◆ To do
Copy verbatim the part of the material that opens with the line containing "Select the Crop tool" and closes with the line containing "pos(1043,12)", both of those lines included.
• • • • • • •
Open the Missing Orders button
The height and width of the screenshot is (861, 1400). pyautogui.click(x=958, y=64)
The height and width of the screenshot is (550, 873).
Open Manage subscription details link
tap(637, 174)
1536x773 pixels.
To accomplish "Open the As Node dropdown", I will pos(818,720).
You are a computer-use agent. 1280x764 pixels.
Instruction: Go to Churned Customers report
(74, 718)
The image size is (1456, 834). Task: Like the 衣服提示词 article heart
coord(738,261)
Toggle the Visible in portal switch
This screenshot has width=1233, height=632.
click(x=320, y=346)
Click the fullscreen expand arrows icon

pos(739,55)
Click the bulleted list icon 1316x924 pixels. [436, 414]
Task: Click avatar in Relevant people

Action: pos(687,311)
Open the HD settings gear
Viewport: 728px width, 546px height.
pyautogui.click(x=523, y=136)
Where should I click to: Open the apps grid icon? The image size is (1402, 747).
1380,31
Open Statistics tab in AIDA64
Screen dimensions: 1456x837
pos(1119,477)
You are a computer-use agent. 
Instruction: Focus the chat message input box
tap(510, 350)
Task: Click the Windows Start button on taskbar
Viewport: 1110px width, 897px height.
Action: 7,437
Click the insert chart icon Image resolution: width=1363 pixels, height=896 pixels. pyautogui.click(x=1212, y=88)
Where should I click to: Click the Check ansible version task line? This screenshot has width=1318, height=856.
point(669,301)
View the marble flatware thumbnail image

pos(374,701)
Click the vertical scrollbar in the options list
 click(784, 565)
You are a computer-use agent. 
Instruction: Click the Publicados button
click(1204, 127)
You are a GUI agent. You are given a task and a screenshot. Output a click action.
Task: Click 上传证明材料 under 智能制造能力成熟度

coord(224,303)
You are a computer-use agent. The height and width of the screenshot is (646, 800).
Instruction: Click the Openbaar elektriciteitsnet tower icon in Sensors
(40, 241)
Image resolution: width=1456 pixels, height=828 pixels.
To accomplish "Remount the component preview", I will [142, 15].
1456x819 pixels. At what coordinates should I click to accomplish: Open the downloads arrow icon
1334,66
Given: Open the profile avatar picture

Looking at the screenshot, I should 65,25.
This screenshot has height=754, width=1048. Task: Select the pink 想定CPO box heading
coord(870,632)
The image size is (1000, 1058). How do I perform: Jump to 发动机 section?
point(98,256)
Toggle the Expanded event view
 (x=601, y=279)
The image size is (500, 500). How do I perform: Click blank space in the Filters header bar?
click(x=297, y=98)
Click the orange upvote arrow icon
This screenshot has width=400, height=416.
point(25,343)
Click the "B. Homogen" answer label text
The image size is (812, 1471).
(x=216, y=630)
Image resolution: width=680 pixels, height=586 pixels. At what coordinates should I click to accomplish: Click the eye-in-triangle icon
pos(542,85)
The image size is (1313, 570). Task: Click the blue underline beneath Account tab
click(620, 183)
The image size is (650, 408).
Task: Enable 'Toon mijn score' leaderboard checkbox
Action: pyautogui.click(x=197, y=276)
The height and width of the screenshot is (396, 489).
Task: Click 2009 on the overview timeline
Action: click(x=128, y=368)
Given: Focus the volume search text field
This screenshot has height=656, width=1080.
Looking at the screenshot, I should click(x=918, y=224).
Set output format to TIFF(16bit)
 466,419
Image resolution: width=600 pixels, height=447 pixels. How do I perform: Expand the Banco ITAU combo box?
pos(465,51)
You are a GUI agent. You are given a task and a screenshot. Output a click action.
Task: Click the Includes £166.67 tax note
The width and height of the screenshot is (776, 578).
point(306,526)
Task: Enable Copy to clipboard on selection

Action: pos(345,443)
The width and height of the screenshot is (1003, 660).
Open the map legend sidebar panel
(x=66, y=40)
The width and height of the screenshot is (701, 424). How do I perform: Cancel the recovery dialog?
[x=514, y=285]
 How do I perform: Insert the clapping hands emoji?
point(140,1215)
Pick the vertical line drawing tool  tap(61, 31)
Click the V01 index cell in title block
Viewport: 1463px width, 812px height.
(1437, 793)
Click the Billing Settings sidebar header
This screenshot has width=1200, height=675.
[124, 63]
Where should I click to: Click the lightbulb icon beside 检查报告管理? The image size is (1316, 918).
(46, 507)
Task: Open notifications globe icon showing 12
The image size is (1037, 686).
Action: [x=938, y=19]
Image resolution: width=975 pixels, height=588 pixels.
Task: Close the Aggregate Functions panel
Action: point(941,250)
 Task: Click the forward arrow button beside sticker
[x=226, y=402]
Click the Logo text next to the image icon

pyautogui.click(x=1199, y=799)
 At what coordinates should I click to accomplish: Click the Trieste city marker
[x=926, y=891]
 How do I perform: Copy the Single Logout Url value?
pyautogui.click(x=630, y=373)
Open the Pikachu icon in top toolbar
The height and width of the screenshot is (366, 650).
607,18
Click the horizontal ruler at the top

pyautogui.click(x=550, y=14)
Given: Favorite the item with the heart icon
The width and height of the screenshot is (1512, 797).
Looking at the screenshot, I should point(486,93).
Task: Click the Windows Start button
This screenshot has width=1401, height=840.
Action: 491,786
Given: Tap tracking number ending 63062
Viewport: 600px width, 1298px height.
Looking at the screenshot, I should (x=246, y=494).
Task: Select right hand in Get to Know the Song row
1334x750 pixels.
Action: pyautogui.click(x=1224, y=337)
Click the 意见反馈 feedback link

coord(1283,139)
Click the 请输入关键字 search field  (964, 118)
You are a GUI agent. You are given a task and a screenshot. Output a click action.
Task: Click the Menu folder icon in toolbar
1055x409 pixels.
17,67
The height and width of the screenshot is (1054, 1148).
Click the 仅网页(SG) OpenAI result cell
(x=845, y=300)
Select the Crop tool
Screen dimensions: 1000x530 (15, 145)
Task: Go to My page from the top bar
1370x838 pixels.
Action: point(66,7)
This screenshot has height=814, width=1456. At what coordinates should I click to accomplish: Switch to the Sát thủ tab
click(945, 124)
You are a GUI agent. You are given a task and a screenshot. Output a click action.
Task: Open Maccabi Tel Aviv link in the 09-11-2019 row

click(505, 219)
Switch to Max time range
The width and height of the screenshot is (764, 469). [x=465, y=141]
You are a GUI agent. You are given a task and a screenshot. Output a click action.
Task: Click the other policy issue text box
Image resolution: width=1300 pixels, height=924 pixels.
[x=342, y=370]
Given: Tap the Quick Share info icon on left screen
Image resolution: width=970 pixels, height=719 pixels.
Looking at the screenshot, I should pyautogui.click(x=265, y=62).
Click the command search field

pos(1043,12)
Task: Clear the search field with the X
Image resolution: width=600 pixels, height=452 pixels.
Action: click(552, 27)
• • • • • • •
◆ Expected answer
Select the Crop tool
Screen dimensions: 1000x530 (15, 145)
Task: Go to My page from the top bar
1370x838 pixels.
Action: point(66,7)
This screenshot has height=814, width=1456. At what coordinates should I click to accomplish: Switch to the Sát thủ tab
click(945, 124)
You are a GUI agent. You are given a task and a screenshot. Output a click action.
Task: Open Maccabi Tel Aviv link in the 09-11-2019 row

click(505, 219)
Switch to Max time range
The width and height of the screenshot is (764, 469). [x=465, y=141]
You are a GUI agent. You are given a task and a screenshot. Output a click action.
Task: Click the other policy issue text box
Image resolution: width=1300 pixels, height=924 pixels.
[x=342, y=370]
Given: Tap the Quick Share info icon on left screen
Image resolution: width=970 pixels, height=719 pixels.
Looking at the screenshot, I should pyautogui.click(x=265, y=62).
Click the command search field

pos(1043,12)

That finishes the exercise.